Problem to work on -
Where the line with "The image size is (610, 544)." appears below, start writing out lines exactly, and finish with the line with "has height=468, width=456.", which is included; write out nothing else.

---------- Records for this exercise

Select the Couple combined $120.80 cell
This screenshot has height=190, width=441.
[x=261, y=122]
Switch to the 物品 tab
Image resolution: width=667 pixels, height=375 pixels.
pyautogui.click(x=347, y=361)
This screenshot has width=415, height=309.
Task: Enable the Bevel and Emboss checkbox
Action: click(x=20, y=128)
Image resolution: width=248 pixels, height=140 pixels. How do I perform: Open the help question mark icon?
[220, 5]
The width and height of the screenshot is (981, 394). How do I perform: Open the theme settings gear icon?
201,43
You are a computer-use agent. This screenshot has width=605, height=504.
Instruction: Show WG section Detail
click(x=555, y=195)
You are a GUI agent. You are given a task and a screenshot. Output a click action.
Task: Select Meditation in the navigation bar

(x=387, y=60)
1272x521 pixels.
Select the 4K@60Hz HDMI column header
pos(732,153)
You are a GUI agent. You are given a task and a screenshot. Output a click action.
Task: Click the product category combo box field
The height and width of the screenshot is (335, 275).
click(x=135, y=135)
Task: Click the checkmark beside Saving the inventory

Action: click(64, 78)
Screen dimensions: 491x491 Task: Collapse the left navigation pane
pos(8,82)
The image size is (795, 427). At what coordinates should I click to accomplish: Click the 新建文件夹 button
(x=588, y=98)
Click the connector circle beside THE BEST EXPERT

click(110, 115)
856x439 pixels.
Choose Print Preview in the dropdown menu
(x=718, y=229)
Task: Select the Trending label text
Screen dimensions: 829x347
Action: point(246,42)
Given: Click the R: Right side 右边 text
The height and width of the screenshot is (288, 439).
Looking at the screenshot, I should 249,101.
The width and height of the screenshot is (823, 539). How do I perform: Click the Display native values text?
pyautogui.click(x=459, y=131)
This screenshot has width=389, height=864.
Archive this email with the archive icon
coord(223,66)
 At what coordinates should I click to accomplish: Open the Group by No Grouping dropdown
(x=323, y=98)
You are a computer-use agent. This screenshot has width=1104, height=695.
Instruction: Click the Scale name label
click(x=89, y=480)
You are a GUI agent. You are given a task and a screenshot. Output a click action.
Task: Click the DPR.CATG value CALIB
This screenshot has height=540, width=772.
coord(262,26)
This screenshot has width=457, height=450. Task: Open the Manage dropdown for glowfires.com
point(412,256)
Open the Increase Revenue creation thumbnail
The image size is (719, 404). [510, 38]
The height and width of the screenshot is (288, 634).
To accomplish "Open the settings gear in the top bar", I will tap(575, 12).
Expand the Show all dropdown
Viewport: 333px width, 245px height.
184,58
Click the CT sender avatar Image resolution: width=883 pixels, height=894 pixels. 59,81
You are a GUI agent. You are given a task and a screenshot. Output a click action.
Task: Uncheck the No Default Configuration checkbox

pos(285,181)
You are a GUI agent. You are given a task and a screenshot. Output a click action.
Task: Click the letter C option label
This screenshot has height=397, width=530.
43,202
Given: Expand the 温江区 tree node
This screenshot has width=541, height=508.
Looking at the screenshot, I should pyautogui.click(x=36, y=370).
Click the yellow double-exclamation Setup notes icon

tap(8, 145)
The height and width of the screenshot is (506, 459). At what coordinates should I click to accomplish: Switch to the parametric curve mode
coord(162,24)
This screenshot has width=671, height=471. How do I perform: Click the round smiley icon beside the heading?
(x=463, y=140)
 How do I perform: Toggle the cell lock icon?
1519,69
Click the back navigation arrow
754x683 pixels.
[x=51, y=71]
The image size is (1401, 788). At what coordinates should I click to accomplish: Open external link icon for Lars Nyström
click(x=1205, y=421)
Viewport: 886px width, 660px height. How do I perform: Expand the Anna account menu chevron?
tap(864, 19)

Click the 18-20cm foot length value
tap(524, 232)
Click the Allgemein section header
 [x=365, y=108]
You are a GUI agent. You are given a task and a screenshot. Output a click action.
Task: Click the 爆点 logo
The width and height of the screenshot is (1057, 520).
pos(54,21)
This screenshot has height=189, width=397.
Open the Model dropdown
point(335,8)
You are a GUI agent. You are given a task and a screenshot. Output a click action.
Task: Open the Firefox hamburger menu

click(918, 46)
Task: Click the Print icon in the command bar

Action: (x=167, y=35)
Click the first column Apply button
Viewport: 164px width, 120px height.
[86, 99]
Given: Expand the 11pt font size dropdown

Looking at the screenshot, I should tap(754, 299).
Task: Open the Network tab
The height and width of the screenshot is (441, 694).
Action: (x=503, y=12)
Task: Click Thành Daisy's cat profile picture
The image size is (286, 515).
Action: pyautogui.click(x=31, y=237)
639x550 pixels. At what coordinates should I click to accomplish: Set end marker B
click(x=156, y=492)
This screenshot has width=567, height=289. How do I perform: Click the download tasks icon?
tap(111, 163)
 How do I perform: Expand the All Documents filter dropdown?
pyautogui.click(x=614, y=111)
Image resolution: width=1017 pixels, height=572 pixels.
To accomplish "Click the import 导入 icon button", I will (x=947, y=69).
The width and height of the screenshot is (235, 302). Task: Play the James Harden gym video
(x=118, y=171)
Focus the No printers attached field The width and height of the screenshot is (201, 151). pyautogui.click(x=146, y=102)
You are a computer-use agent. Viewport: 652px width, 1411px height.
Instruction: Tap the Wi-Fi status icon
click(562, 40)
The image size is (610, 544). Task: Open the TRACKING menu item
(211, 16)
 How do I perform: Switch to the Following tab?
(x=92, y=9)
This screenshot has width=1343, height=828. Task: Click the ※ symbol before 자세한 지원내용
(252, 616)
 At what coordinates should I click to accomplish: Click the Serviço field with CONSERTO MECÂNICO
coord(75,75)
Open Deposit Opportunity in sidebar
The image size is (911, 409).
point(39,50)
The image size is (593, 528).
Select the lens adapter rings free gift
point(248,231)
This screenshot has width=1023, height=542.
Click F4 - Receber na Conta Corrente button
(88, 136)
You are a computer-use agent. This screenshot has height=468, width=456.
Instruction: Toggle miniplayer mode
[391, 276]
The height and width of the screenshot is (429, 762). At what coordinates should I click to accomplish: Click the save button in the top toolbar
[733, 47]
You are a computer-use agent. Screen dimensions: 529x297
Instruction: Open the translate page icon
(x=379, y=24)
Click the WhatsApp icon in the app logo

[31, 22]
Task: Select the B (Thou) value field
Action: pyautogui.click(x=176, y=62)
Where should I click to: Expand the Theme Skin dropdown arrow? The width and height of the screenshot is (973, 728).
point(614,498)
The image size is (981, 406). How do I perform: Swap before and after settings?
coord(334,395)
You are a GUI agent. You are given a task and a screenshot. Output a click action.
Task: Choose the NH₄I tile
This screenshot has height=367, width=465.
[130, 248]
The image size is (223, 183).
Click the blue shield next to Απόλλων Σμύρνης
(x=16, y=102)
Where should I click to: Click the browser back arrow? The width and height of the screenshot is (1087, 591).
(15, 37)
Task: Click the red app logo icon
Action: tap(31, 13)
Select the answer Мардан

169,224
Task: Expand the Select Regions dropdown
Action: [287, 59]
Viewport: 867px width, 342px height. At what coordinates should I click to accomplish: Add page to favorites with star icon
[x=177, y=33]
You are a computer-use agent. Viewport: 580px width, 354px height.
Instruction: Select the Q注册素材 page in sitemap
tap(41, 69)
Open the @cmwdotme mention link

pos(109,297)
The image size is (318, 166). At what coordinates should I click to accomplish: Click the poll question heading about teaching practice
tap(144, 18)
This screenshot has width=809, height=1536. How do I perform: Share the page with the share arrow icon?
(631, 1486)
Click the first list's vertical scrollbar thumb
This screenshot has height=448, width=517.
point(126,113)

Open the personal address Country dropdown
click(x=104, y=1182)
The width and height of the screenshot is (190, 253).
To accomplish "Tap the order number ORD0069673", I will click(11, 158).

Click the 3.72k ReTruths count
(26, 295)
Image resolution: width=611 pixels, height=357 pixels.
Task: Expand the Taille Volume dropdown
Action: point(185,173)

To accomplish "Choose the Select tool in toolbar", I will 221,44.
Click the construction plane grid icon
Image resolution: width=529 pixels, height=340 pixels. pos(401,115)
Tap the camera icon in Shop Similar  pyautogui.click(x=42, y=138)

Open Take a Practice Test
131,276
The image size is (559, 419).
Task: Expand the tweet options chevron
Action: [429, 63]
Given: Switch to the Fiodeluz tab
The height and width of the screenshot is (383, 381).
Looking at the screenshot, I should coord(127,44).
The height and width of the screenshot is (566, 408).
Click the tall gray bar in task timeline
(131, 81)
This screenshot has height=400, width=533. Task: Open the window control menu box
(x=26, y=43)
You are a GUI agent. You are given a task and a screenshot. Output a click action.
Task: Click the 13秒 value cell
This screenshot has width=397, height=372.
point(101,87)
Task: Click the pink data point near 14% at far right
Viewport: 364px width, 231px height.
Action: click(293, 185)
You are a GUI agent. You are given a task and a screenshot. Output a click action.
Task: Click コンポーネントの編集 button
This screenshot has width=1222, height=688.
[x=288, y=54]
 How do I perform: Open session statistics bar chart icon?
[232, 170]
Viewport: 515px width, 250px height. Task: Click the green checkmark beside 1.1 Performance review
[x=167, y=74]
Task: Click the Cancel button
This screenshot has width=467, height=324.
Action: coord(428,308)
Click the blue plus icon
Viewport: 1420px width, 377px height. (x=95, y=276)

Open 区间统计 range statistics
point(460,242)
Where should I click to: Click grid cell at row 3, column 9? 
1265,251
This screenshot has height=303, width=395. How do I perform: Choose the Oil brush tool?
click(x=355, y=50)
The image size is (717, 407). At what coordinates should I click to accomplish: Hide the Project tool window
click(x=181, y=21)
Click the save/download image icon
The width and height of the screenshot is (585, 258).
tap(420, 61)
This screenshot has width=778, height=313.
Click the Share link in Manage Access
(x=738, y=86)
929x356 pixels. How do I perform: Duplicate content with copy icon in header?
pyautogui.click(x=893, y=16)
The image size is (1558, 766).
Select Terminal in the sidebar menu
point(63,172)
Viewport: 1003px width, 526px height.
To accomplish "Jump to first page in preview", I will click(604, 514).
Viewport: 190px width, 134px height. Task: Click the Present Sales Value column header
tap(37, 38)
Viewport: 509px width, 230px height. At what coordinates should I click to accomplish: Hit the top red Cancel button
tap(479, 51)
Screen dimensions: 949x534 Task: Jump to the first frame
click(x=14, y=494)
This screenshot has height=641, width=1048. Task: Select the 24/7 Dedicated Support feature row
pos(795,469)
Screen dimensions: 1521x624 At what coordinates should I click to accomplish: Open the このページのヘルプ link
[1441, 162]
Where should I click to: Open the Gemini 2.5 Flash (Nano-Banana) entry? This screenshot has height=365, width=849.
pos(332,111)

--------------------

Completed exercise -
The image size is (610, 544). Task: Open the TRACKING menu item
(211, 16)
 How do I perform: Switch to the Following tab?
(x=92, y=9)
This screenshot has width=1343, height=828. Task: Click the ※ symbol before 자세한 지원내용
(252, 616)
 At what coordinates should I click to accomplish: Click the Serviço field with CONSERTO MECÂNICO
coord(75,75)
Open Deposit Opportunity in sidebar
The image size is (911, 409).
point(39,50)
The image size is (593, 528).
Select the lens adapter rings free gift
point(248,231)
This screenshot has width=1023, height=542.
Click F4 - Receber na Conta Corrente button
(88, 136)
You are a computer-use agent. This screenshot has height=468, width=456.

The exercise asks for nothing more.